Set exercise: Begin at the line that has "Task: Expand the Release & Monitor category" and stop after the line that has "Looking at the screenshot, I should point(373,370).". Write those lines out again, swapping "checkbox" for "check box" and keeping everything else the same.

A block of data:
________________________________________

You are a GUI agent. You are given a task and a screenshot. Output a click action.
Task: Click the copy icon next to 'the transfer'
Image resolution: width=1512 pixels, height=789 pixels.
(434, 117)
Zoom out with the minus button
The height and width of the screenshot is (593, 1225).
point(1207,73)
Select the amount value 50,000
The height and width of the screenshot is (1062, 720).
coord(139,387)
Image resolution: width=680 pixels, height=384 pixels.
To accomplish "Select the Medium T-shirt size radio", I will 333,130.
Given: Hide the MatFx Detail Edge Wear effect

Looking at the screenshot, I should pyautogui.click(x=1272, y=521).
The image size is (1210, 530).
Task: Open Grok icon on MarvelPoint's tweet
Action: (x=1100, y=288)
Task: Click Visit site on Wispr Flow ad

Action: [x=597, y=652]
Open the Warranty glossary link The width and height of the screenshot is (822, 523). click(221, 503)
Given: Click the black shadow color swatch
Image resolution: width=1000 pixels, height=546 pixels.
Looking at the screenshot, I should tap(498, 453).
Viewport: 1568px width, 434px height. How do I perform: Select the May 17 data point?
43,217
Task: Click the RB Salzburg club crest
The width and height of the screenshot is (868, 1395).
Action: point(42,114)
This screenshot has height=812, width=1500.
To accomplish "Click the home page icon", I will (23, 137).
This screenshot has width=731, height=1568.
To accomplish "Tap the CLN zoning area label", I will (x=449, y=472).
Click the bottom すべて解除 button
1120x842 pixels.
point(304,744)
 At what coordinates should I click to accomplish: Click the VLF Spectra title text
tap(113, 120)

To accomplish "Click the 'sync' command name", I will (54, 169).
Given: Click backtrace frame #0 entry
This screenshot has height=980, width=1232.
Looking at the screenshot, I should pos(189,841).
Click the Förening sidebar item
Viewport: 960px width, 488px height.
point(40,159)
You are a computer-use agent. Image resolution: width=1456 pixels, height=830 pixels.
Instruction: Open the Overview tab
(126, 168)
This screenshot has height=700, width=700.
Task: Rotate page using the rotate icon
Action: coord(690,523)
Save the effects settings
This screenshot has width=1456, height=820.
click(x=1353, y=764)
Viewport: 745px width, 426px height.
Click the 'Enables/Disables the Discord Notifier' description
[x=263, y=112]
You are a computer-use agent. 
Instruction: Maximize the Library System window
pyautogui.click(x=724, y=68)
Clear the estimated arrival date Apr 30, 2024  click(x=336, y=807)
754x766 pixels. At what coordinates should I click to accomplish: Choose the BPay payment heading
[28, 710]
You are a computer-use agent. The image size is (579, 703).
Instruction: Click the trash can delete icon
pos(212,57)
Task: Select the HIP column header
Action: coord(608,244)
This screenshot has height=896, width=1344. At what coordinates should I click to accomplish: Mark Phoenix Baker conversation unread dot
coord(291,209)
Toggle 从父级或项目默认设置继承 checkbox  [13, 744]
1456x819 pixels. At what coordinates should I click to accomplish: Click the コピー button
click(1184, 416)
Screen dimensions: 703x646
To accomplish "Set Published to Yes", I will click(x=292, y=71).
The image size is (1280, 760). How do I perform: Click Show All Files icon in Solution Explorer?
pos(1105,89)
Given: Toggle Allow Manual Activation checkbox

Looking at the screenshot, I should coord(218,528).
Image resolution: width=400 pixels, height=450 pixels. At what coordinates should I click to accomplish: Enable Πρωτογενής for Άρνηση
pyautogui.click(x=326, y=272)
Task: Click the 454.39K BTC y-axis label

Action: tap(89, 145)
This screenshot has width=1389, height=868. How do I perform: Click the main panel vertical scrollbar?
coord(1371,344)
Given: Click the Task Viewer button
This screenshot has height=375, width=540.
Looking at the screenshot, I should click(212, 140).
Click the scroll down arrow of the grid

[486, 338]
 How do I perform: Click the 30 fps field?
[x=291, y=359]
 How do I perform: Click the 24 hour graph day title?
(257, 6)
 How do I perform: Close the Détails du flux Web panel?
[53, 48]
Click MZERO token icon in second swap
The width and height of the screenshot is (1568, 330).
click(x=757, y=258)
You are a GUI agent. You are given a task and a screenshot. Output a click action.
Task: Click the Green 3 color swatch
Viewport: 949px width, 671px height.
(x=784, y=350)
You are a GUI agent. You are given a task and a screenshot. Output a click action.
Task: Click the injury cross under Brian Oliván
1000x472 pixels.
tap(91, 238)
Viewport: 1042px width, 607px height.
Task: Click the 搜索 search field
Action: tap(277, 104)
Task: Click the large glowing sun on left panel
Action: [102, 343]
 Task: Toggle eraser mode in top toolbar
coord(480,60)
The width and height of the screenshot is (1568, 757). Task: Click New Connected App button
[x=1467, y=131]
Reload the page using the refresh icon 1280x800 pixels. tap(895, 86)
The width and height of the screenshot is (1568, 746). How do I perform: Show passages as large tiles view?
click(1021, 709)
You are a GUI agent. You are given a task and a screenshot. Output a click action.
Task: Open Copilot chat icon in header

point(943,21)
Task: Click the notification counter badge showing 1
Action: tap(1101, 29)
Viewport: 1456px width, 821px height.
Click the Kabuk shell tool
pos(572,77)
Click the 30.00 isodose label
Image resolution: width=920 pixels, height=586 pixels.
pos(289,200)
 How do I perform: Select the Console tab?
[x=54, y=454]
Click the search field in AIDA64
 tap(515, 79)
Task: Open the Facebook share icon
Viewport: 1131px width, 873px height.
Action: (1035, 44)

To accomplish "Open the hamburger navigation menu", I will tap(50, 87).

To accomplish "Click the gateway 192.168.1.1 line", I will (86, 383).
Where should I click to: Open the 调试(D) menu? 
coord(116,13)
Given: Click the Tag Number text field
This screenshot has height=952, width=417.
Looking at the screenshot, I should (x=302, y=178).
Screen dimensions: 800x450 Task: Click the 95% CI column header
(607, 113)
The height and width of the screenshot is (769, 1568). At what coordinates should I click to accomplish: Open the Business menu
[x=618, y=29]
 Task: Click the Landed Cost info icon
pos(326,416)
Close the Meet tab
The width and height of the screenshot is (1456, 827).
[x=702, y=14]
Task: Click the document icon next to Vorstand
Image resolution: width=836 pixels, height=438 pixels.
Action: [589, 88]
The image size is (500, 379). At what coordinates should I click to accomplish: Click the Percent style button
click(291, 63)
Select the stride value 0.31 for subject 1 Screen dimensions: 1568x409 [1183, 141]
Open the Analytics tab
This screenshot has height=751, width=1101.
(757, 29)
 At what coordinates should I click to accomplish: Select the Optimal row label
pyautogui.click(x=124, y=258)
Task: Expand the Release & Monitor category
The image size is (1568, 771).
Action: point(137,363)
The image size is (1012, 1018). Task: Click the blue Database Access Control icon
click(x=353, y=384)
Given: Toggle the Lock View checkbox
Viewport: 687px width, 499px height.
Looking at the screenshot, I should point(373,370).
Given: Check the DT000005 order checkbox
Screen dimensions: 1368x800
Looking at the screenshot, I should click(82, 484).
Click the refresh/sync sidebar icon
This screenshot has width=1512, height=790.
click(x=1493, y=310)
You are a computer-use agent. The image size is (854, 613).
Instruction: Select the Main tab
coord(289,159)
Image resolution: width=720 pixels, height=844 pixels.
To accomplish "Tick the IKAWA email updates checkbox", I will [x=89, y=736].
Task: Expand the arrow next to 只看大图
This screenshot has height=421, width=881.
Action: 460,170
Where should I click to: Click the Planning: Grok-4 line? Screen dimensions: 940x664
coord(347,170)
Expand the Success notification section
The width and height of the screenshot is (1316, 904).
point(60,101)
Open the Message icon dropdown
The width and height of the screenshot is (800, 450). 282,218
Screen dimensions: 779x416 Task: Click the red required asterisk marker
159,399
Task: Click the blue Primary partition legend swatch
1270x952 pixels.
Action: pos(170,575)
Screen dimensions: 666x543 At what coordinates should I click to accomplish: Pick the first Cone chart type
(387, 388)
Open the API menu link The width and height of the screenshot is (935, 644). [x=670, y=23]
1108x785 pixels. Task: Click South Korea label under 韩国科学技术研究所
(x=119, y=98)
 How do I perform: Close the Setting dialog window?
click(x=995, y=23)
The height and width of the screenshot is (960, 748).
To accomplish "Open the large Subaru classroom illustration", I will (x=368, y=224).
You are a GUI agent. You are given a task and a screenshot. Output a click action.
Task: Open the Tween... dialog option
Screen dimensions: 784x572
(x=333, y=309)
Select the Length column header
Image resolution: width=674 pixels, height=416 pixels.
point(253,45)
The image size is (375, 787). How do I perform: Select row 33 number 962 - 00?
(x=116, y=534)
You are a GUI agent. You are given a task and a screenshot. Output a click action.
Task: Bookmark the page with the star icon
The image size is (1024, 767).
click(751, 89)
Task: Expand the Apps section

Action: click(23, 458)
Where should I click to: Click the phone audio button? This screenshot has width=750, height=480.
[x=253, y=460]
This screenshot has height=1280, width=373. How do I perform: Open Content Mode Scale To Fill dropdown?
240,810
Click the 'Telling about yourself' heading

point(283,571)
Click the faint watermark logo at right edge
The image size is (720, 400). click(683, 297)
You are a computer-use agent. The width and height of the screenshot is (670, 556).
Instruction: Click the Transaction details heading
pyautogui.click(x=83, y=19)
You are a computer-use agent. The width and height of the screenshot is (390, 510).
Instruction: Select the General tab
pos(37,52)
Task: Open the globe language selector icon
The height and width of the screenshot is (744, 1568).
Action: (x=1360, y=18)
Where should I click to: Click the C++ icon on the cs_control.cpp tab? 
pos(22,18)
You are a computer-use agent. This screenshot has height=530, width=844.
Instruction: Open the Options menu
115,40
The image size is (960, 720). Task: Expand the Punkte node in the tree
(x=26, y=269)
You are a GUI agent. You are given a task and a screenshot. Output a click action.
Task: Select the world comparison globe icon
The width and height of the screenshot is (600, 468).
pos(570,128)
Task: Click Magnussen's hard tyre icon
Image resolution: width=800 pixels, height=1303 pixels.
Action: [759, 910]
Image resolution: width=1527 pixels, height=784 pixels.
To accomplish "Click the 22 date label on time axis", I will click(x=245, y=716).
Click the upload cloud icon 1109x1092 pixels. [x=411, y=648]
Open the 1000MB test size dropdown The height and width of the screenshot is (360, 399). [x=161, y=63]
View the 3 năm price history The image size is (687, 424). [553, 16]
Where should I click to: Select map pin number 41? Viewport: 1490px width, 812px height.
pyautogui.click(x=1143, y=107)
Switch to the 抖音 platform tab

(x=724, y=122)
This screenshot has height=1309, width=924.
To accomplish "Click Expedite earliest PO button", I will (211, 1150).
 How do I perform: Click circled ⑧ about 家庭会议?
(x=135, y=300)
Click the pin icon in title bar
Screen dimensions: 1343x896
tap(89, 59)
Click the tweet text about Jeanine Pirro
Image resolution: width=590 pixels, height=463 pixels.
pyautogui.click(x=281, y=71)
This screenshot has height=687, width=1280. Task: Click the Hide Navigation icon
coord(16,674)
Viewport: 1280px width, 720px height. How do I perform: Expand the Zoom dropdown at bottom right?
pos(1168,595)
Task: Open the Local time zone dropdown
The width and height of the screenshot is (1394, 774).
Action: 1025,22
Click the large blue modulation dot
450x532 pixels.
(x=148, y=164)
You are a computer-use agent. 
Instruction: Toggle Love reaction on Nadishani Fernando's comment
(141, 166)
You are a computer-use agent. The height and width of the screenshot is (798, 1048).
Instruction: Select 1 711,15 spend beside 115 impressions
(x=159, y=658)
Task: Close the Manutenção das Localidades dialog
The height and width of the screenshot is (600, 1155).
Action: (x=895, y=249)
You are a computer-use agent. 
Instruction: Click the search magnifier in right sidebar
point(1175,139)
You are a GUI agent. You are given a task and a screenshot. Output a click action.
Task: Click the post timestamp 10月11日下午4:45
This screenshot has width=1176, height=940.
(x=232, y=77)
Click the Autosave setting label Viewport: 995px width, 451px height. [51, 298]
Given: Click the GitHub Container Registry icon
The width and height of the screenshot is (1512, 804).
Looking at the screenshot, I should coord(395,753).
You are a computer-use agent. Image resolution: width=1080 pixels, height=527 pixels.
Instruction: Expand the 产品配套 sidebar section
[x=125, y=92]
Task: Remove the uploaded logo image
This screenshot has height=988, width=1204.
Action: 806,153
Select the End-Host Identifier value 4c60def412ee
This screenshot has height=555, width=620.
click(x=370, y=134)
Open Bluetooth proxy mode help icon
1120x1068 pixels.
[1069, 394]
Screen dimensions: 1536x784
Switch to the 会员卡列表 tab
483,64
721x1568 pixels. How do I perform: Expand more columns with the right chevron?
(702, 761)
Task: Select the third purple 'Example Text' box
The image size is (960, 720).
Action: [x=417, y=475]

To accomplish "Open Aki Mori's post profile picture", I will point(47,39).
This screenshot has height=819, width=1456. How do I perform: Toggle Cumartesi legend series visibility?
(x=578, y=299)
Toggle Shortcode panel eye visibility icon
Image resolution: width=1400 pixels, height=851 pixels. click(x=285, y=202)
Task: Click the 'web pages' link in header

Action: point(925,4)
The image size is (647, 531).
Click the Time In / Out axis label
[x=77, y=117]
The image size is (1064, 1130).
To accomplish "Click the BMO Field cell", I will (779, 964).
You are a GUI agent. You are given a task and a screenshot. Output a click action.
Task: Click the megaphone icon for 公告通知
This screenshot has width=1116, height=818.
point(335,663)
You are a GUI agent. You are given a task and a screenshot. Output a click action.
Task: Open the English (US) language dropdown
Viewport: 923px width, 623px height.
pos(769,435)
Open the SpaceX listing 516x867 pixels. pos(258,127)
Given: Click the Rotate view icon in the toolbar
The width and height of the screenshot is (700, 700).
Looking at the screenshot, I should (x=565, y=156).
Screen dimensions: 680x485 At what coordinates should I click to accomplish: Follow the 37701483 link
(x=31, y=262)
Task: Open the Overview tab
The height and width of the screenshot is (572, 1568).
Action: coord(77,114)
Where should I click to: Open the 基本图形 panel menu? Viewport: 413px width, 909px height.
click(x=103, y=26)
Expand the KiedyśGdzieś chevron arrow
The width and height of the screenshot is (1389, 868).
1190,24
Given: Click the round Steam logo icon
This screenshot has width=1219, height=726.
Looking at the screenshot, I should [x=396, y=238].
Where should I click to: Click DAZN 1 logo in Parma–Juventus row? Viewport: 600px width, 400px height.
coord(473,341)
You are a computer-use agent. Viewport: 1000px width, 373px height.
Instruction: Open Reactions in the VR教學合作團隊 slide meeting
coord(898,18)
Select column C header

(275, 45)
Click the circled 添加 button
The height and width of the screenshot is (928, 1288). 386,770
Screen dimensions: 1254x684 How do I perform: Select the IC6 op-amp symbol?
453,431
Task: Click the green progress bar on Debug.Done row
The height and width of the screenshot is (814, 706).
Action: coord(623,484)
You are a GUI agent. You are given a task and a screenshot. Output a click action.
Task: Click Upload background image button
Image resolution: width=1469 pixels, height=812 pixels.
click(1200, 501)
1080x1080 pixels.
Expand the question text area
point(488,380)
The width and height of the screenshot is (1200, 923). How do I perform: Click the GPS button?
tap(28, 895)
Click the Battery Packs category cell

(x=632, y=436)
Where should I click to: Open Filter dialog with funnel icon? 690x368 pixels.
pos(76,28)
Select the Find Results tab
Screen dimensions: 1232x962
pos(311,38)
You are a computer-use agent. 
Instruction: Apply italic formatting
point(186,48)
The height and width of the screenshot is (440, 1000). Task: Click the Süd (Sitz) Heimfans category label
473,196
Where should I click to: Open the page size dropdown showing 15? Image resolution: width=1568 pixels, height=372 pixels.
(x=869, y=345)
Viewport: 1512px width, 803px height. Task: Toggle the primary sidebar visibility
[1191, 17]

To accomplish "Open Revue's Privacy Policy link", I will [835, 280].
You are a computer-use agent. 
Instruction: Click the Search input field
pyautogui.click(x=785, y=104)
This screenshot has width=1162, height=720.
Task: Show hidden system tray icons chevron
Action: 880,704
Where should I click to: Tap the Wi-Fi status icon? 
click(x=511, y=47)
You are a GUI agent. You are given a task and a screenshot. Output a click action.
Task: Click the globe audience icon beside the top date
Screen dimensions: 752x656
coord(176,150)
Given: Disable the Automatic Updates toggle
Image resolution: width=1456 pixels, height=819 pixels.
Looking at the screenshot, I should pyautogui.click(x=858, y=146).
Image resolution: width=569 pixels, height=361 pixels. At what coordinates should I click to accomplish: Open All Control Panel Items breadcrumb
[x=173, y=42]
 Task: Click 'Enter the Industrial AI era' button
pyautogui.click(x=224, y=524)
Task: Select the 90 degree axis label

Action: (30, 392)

________________________________________

Finished exercise:
Task: Expand the Release & Monitor category
The image size is (1568, 771).
Action: point(137,363)
The image size is (1012, 1018). Task: Click the blue Database Access Control icon
click(x=353, y=384)
Given: Toggle the Lock View check box
Viewport: 687px width, 499px height.
Looking at the screenshot, I should point(373,370).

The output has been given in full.